START The data

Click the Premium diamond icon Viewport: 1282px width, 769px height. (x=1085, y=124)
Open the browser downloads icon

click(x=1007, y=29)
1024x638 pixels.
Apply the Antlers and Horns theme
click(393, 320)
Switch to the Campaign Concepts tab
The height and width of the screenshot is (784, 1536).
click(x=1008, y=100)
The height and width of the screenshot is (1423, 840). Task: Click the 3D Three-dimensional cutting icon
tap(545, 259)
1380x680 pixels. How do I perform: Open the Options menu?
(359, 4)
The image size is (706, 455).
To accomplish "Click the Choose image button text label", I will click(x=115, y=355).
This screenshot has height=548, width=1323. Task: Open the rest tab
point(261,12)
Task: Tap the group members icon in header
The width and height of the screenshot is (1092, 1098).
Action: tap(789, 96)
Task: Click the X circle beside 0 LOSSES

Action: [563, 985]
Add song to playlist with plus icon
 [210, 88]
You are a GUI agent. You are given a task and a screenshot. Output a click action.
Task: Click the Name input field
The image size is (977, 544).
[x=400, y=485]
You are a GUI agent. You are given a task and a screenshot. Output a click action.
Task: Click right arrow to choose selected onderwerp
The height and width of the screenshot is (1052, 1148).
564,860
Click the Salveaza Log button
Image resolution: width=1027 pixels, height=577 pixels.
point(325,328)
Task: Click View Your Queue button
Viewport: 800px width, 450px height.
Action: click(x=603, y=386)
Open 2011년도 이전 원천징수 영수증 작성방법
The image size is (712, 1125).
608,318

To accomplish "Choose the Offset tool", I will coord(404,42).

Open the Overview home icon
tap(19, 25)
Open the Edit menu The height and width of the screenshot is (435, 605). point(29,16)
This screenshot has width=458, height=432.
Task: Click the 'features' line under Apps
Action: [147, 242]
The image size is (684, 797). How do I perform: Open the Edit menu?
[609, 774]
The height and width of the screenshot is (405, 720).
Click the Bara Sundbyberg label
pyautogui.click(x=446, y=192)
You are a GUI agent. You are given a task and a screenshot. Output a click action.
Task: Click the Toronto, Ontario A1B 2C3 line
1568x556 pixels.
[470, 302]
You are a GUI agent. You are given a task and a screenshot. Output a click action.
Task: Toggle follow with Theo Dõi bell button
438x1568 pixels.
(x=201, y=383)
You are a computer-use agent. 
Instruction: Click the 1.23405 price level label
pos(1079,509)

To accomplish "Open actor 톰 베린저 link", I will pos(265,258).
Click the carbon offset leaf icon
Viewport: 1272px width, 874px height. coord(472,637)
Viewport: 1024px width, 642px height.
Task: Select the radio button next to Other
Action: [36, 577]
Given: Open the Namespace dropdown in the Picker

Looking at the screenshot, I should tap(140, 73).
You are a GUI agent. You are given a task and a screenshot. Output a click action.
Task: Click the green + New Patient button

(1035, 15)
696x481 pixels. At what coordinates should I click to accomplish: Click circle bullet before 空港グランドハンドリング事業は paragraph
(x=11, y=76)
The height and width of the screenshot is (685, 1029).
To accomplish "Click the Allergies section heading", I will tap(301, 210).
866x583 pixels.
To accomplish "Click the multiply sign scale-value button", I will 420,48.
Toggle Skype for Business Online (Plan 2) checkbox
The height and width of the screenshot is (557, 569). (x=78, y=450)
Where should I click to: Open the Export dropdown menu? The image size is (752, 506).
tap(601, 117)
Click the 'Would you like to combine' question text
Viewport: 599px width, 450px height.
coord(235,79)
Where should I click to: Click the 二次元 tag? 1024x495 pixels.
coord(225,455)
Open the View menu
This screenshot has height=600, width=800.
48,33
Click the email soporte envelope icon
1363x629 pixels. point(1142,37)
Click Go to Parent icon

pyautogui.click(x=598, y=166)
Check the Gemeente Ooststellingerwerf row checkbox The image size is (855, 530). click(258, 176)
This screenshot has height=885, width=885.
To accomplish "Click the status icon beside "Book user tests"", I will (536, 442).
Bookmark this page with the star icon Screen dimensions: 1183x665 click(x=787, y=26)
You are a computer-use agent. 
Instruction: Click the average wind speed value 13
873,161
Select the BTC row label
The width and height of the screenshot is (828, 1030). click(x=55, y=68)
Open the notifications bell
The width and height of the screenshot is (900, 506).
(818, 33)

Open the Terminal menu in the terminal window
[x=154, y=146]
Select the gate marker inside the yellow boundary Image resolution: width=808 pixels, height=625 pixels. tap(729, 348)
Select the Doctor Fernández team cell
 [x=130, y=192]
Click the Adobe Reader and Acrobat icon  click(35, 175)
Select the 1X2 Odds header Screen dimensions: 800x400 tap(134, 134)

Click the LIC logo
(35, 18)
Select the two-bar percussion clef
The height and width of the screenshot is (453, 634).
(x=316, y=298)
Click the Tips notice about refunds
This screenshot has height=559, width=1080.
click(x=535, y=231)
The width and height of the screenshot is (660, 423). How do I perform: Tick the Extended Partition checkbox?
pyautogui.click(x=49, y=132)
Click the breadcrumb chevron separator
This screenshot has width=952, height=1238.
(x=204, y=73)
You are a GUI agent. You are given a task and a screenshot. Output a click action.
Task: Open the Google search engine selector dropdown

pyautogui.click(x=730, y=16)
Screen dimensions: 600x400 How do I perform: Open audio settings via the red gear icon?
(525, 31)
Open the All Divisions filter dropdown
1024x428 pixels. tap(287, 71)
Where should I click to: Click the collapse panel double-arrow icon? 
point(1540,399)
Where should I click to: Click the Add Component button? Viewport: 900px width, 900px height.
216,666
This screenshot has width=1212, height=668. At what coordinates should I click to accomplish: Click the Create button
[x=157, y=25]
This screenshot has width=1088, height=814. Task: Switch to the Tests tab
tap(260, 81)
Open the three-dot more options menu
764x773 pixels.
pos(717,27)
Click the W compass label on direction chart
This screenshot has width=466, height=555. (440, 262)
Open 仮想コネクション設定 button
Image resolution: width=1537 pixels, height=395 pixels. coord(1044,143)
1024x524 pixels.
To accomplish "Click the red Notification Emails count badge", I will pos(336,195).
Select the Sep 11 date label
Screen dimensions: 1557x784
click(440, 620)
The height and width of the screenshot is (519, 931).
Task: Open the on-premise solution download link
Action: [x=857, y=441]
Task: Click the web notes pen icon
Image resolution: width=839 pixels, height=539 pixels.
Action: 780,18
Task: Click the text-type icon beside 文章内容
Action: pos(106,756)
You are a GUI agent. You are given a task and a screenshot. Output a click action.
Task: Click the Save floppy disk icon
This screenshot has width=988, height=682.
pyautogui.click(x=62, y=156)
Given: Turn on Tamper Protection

END The data

- Exercise brief
Each line above with the word "header" must be returned.

- Answer box
Task: Tap the group members icon in header
Select the 1X2 Odds header Screen dimensions: 800x400 tap(134, 134)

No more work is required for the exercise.